16. A Drug Czar’s Grudge Against a Jazz Legend

Billie Holiday (1915 – 1959), born Eleanora Fagan and nicknamed “Lady Day”, led a turbulent life. She was raised in a brothel, and was prostituted by her mother in her childhood. She was further traumatized by the death of her ill father, after he was denied medical care in a whites-only hospital because of segregation. That pain is reflected in Holiday’s rendition of Strange Fruit, a song about the lynching of blacks that she made her own, and that became an anthem of the budding civil rights movement. Holiday turned to drugs to cope with the pain. The United States vs. Billie Holiday, a 2021 biographical movie, addresses her addiction struggles. A key theme is Federal Bureau of Narcotics Commissioner Harry J. Anslinger’s grudge against and relentless pursuit of Holiday. Anslinger pressures people in Holiday’s life to set her up for possession charges, and has her trailed by agents.

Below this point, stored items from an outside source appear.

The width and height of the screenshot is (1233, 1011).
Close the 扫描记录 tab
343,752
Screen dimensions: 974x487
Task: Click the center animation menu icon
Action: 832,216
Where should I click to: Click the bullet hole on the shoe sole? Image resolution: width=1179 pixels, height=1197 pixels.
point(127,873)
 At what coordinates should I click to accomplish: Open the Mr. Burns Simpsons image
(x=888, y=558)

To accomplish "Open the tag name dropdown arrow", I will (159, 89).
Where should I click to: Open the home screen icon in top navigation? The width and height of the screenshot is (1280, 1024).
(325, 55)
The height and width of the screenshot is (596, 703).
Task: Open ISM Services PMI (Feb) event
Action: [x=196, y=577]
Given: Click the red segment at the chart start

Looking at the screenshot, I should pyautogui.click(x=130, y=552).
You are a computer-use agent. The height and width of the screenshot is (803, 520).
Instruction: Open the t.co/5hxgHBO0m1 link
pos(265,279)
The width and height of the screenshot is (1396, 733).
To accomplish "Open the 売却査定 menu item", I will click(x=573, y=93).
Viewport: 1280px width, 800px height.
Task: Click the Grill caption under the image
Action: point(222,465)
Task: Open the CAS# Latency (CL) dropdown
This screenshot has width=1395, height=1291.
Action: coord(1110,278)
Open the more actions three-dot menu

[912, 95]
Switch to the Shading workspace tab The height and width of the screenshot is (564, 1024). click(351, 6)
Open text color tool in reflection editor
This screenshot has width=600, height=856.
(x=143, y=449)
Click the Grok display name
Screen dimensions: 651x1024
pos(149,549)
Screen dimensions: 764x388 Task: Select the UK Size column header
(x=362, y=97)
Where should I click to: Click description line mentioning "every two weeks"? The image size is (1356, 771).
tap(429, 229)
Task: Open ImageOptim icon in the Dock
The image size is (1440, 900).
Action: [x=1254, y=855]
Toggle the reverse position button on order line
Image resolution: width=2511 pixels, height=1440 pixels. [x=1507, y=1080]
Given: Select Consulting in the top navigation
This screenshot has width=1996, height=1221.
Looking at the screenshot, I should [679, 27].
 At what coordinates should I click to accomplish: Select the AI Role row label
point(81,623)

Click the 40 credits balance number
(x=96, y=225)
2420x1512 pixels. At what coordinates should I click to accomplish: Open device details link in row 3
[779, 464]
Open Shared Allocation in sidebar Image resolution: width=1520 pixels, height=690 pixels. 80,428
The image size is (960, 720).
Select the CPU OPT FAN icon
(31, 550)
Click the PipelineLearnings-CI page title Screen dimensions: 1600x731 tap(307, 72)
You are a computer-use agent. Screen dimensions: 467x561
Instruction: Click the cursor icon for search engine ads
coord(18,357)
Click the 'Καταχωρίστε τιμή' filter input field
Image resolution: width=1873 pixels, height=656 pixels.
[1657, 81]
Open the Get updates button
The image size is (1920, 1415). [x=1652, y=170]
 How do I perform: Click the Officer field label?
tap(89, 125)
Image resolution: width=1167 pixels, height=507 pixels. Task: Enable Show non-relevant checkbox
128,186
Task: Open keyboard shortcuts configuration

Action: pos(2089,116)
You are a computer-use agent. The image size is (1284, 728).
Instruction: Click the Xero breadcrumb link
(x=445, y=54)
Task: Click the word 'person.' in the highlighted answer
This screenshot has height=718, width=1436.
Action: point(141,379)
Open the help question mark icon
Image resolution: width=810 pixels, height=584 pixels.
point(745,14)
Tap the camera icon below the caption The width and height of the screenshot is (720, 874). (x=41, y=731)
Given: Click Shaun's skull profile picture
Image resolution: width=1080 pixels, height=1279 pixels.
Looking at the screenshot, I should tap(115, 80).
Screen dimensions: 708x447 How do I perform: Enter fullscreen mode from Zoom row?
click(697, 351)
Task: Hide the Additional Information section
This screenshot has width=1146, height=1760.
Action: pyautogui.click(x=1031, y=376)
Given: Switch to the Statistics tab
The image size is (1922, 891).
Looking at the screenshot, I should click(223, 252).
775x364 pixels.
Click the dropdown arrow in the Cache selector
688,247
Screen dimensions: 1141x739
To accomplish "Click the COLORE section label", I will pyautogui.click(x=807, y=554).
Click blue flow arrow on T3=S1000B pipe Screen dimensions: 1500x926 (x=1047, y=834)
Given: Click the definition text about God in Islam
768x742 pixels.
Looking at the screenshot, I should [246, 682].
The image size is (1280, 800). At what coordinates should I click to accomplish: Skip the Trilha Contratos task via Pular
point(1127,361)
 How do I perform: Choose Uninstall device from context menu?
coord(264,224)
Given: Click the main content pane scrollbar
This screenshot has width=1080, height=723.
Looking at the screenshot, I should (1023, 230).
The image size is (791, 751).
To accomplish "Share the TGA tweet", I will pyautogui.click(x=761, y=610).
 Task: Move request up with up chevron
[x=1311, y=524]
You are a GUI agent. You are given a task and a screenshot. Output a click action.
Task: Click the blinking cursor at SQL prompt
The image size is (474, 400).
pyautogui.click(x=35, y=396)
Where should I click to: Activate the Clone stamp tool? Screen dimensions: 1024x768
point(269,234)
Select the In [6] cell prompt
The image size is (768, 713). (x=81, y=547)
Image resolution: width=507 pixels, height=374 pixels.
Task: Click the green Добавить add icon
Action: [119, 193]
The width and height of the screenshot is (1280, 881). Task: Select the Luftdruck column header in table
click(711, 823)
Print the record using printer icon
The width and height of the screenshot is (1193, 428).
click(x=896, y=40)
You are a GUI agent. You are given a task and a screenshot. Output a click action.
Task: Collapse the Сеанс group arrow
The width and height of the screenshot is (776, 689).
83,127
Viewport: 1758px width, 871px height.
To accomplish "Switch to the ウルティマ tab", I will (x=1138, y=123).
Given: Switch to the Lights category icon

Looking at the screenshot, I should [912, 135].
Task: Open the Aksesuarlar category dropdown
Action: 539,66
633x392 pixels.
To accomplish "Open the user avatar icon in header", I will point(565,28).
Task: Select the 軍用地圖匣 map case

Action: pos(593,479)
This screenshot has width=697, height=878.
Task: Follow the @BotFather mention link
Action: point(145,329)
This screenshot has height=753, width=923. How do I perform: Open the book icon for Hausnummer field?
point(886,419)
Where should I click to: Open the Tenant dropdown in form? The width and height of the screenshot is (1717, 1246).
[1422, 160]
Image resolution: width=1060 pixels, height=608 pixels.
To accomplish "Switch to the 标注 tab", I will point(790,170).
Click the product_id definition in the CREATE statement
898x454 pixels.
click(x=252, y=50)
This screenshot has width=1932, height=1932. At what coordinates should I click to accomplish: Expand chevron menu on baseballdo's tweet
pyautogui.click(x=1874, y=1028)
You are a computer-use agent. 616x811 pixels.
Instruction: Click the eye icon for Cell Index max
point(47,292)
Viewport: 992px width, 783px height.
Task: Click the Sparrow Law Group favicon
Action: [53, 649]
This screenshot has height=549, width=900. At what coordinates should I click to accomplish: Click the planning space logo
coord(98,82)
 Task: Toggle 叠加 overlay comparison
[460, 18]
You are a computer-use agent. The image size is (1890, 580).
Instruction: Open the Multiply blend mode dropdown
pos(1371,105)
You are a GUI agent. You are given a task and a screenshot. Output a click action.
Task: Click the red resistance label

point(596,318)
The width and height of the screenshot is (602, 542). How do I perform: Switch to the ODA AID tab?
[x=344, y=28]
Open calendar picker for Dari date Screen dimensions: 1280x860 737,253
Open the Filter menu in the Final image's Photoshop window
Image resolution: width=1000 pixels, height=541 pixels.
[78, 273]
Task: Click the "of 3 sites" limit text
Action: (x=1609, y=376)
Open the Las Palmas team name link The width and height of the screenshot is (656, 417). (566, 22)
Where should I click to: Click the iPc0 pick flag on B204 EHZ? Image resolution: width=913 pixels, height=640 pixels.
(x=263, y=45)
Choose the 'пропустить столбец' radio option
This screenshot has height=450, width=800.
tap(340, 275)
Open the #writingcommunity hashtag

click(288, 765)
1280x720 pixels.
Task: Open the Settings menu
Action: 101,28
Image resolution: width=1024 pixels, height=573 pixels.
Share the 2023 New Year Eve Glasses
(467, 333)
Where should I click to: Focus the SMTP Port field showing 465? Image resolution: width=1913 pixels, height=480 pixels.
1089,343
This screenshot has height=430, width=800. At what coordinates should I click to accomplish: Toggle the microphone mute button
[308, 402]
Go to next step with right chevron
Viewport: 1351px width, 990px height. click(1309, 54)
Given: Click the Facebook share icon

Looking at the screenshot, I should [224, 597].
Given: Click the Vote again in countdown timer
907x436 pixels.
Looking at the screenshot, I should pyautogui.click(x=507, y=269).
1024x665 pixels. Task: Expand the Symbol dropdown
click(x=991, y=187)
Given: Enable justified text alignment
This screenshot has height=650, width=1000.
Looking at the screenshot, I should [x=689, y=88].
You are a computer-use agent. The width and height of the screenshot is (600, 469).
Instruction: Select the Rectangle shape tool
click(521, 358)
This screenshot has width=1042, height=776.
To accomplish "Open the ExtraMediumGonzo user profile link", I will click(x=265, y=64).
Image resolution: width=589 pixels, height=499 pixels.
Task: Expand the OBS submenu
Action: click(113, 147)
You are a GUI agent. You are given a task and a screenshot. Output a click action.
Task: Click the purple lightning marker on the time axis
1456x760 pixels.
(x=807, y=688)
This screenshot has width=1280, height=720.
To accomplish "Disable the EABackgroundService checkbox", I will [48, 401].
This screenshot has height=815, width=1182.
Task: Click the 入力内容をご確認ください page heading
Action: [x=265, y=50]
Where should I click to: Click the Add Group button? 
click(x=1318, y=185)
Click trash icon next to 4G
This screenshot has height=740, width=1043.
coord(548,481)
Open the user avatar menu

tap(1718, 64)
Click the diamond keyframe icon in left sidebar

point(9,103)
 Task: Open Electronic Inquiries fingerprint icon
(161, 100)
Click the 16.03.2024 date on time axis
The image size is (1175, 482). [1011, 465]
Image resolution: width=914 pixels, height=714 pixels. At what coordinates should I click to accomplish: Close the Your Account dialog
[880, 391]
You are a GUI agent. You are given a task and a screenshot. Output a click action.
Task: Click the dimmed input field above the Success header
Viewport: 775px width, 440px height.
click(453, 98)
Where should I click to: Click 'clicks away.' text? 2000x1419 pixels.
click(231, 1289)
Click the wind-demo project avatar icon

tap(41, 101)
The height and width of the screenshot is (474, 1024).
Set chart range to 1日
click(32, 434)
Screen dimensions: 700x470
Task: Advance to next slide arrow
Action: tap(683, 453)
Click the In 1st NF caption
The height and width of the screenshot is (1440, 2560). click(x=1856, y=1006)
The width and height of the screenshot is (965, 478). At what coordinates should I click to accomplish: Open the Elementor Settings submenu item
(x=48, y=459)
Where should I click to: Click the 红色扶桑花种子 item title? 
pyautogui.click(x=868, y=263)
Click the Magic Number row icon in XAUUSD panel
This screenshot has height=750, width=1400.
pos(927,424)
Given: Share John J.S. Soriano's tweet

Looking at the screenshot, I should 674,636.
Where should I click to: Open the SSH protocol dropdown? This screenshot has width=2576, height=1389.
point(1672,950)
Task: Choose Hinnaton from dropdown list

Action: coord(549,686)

Anslinger also appoints an undercover agent to gather evidence against Holiday. How much of that was real? FBN Commissioner Harry J. Anslinger, who held that job for 32 years and spearheaded the criminalization of drugs, was an awful person. An extreme racist and bigot, even by his era’s standards, Anslinger demonized racial minorities and immigrants. He also hated jazz, a mongrel music of African, Caribbean, and European origins mating on American soil. It was the opposite of all that Anslinger believed in. He thought it was musical anarchy, and proof of primitive impulses in black people, about to erupt. As he described it in internal memos: “It sounded like the jungles in the dead of night“. Anslinger also thought marijuana made people insane. That combined with his racism to produce a toxic mix. He once stated: “Reefer makes darkies think they’re as good as white men“.